Good question. My answer: stopped optimizing for career progression and started optimizing for learning rate. Short-term pay cut, long-term much better position.

Mar 20

Yeah, the bootcamp-to-UX pipeline is brutal right now. I'd go back to marketing but negotiate remote + lower title to learn product on company dime.

Mar 20

GA bootcamp was the same trap for me—got a junior role at a startup, they wanted 'growth hacking design' (translation: I did customer research, wireframes, AND the marketing site), burned out in 8 months, $52k salary. Your marketing salary was the move they wanted you to leave.

Mar 20

Bootcamp-to-UX is brutal without existing design work.
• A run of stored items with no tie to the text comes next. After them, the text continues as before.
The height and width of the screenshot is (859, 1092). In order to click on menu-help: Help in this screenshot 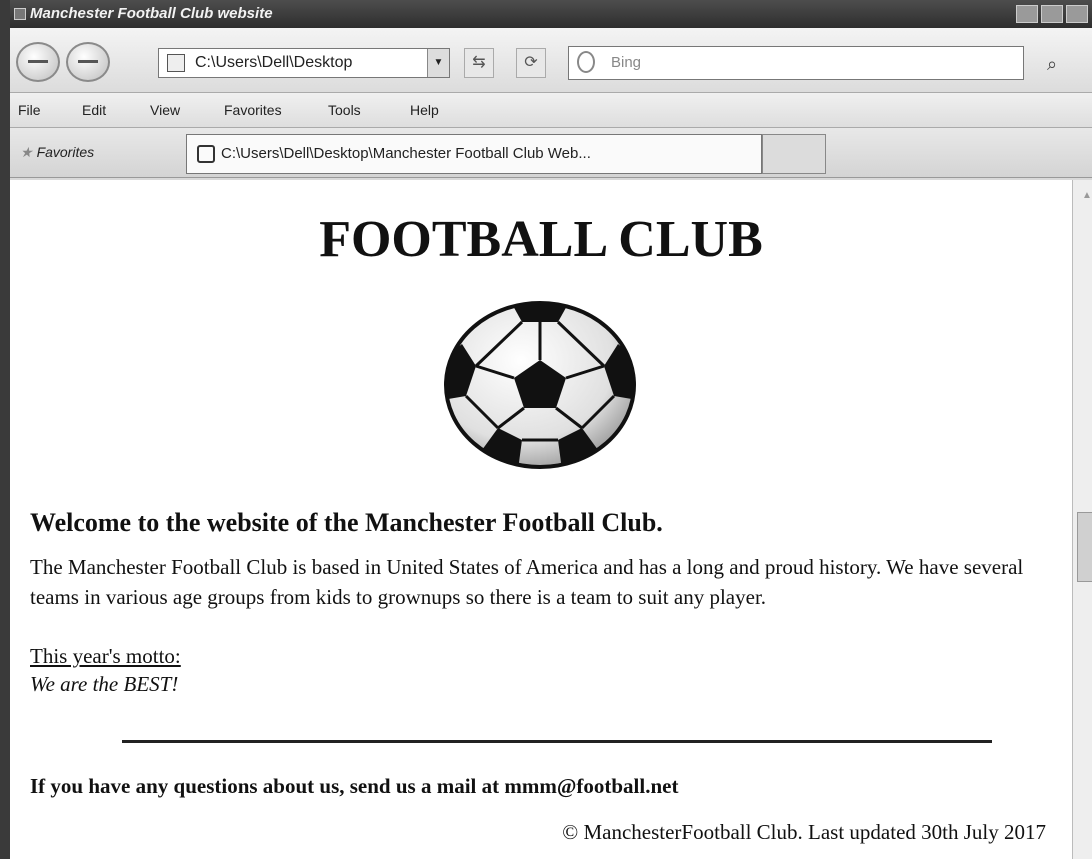, I will do `click(424, 110)`.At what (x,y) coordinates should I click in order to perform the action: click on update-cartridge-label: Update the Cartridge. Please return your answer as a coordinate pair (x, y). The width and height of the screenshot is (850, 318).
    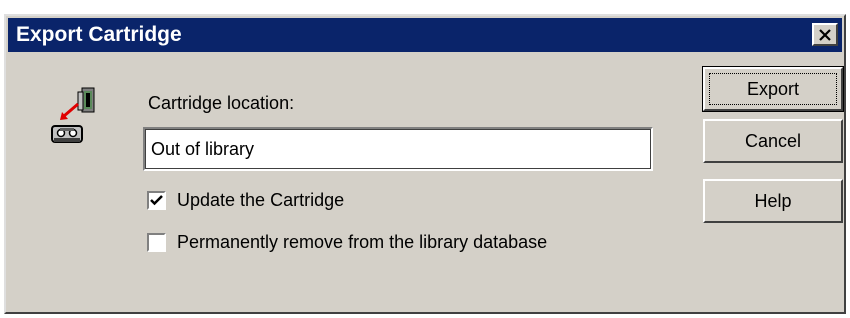
    Looking at the image, I should click on (261, 200).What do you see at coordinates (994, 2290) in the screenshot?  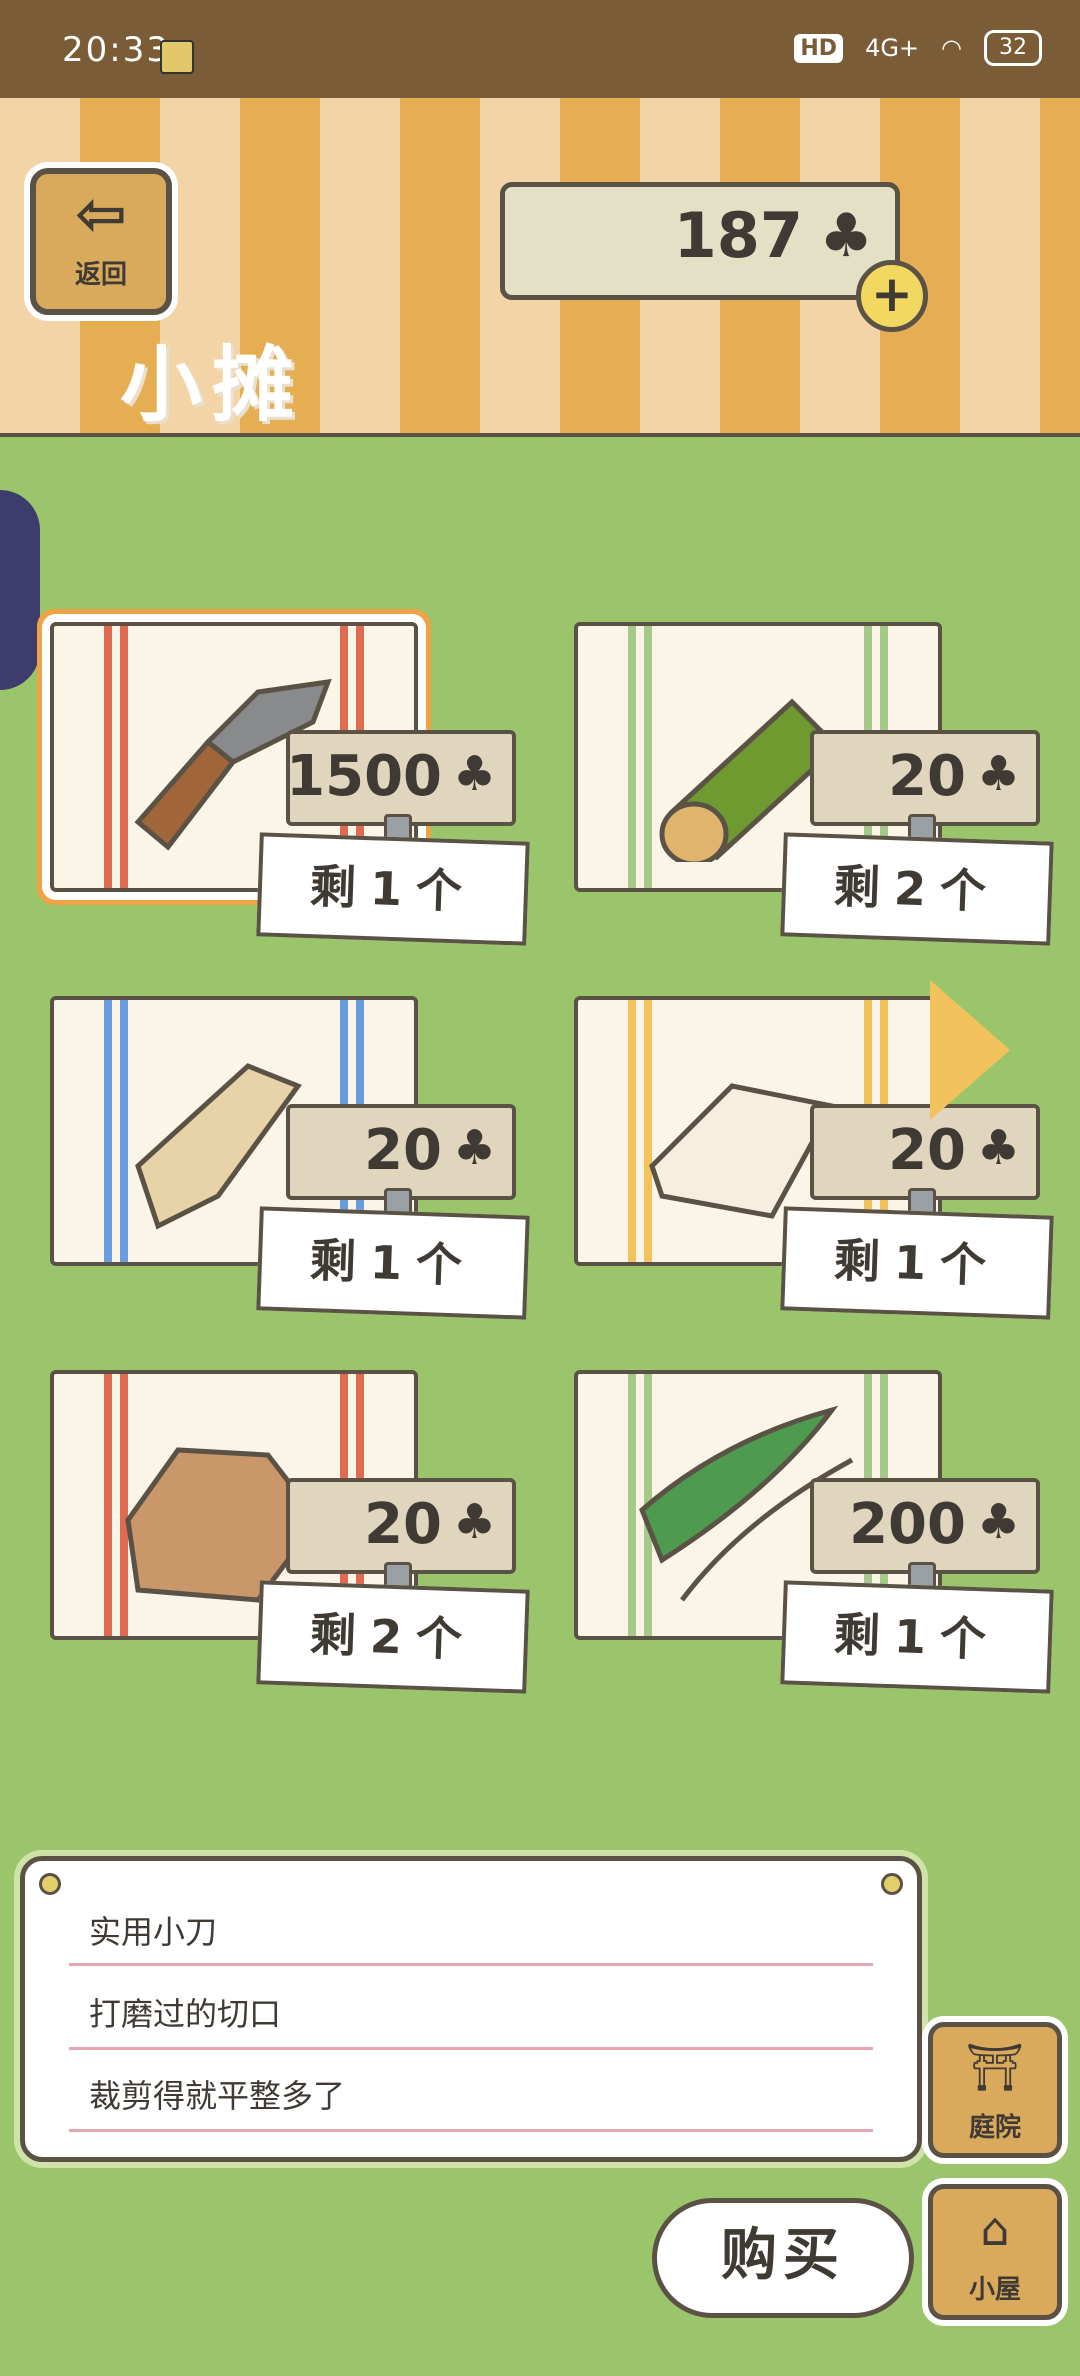 I see `house-label: 小屋` at bounding box center [994, 2290].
I did the same pivot in 2019, landed something at month 9—but had a referral into a startup that took a chance. The market's way tighter now. Your portfolio matters less than knowing someone.

Mar 20

GA bootcamp grads hit different during a downturn, yeah—I know three people who did the same pivot last year and two landed contract work before full-time.

Mar 20

GA bootcamp won't get you in the door at most places. Portfolio matters way less than referral.